Just to end the post on a more realistic note, here’s an example of the profit making motive rearing its head in real life:
Years ago I worked for a trading company that imported auto parts from overseas and sold them on a wholesale basis to a local American company. The American company grew up from a mom & pop operation to a mid-sized operation with 10s of millions of dollars of sales per year. They marketed themselves as a very humble, home grown type of company on their website – American dad struggled and pioneered his way, and now, the tradition continues as the son takes over (imagine the tale being told in a husky male voice like from some advertisements, and you’d get the idea on the image they’re trying to paint).
One day, we were communicating to their purchasing manager, and were telling them that our company had quality assurance engineers who would inspect the products we sell them before each shipment. We were telling them this to market ourselves and to encourage a bit more sales, by assuring our customer of our products’ quality.
Strangely, upon hearing this, the product manager laughed and jovially told us to stop that. Just fire those quality assurance fellows, save some money. He then helpfully explained that by firing the quality assurance engineers, we can indeed cut the cost of our goods lower. This would then lead to our products being more competitive and we would get more orders from them. Their company, in turn, can sell the same products to the general public for a little bit cheaper, and hence they can be more competitive too.
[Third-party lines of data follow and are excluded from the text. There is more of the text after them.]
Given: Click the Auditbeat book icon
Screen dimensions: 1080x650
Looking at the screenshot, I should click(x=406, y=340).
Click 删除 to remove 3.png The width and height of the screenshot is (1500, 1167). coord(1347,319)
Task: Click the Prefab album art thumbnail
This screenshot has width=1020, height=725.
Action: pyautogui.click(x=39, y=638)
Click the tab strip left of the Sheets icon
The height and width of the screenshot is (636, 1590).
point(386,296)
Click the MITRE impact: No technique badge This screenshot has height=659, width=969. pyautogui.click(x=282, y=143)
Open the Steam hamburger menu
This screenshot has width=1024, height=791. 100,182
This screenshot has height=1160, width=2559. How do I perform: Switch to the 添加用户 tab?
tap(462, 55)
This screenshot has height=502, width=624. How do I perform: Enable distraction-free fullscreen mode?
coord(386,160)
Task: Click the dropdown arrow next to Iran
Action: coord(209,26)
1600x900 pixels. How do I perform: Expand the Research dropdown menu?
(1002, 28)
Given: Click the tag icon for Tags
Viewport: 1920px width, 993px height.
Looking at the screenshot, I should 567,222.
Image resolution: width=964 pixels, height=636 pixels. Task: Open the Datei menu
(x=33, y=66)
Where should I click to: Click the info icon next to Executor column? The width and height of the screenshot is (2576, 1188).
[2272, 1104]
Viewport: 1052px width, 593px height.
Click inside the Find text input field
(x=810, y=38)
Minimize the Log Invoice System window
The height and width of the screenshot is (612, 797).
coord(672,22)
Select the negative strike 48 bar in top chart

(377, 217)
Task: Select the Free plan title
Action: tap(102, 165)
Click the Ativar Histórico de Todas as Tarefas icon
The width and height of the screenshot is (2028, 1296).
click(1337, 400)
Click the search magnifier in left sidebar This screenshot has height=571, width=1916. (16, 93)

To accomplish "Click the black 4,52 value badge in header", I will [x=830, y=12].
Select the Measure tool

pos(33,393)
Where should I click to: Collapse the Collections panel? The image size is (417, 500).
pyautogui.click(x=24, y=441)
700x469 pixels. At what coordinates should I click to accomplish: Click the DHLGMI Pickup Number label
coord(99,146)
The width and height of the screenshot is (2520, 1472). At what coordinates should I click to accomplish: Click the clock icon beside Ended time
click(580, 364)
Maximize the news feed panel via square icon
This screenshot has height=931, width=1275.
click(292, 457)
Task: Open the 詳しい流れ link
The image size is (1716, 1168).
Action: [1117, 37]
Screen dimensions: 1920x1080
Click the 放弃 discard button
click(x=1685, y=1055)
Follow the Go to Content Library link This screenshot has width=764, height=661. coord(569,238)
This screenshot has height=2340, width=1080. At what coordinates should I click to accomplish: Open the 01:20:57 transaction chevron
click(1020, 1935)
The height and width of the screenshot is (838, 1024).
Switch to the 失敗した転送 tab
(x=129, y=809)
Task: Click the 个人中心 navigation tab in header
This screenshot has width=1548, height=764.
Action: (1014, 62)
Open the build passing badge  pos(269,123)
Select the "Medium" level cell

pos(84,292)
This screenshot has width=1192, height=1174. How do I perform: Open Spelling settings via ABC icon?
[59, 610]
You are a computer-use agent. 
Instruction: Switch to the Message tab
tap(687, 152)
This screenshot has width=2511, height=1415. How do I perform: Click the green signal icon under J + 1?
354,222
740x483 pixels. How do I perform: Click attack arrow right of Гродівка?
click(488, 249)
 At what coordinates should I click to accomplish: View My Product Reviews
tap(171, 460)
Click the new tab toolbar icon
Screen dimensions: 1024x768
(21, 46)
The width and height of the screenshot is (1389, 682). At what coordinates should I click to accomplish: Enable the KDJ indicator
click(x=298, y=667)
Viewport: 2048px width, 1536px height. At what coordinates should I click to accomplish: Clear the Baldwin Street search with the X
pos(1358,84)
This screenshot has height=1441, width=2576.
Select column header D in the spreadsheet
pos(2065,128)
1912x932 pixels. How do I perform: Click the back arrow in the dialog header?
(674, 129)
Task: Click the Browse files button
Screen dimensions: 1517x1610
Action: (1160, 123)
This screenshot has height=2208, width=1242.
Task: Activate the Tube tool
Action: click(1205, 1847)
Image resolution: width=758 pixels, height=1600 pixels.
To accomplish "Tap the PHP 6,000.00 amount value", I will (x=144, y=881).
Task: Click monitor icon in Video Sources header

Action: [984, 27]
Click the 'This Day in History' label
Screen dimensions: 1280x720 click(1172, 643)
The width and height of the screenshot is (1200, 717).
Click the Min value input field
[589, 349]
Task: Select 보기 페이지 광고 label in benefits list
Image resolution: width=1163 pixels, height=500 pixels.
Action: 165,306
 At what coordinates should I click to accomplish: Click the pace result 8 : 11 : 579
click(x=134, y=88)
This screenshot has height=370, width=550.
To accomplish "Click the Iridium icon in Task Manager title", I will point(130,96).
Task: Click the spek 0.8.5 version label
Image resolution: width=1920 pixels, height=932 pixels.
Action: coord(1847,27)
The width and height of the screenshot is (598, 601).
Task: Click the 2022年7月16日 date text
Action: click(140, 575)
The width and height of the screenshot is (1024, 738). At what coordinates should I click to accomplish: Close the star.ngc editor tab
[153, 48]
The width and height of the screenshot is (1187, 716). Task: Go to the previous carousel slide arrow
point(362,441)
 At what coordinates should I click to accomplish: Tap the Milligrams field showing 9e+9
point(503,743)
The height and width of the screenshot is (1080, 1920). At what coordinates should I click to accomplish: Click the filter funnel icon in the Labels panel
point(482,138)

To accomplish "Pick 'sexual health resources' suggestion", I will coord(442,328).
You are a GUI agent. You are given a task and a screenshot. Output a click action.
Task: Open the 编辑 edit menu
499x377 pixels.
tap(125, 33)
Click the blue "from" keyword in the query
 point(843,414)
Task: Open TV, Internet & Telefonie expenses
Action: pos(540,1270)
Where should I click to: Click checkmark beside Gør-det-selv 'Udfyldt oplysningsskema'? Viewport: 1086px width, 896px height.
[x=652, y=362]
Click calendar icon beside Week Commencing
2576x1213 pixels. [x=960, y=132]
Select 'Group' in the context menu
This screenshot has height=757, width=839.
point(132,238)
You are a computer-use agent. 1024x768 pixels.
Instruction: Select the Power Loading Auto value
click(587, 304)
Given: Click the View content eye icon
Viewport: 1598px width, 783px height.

He proceeded to explain that if any of their products fail, they’ll just reimburse their customers, and turn around and ask us, who sold them the products, for a reimbursement. So long as we reimburse them too, everything works out peachy. Nothing was said about what happens to the customers who’d have a random part in their car fail on them as they went about their day.
This is the same line of logic as shown in the above cyclist example, where profit was placed as first before anything else. It’s not just an exaggerated punchline used in a joke about bankers or economists, but a real sort of logic that people in decision making positions use. Seeing it in practice, in the wild as it were, was disquieting. We never did fire our quality assurance engineers. We too, were a family-run business and to this day I am proud of my family’s decision on this matter.
When I encounter people down the road, especially American consumers, bemoaning the low quality of some of the imported products they’ve purchased, I always think back to this little exchange. It wasn’t just a black and white matter of certain countries in the world, such as China, having “bad” products (cheaper/lower quality) that companies prefer to buy from.
It was a matter of the profit seeking logic actively encouraging cheaper and lower quality items. A blind, insect-like sort of rotten logic that focuses only on efficiency and maximizing profit without regard for anything else. The same issues will still be prevalent and spread no matter whether the products were made in China or the USA, so long as the same rotten logic is still in place.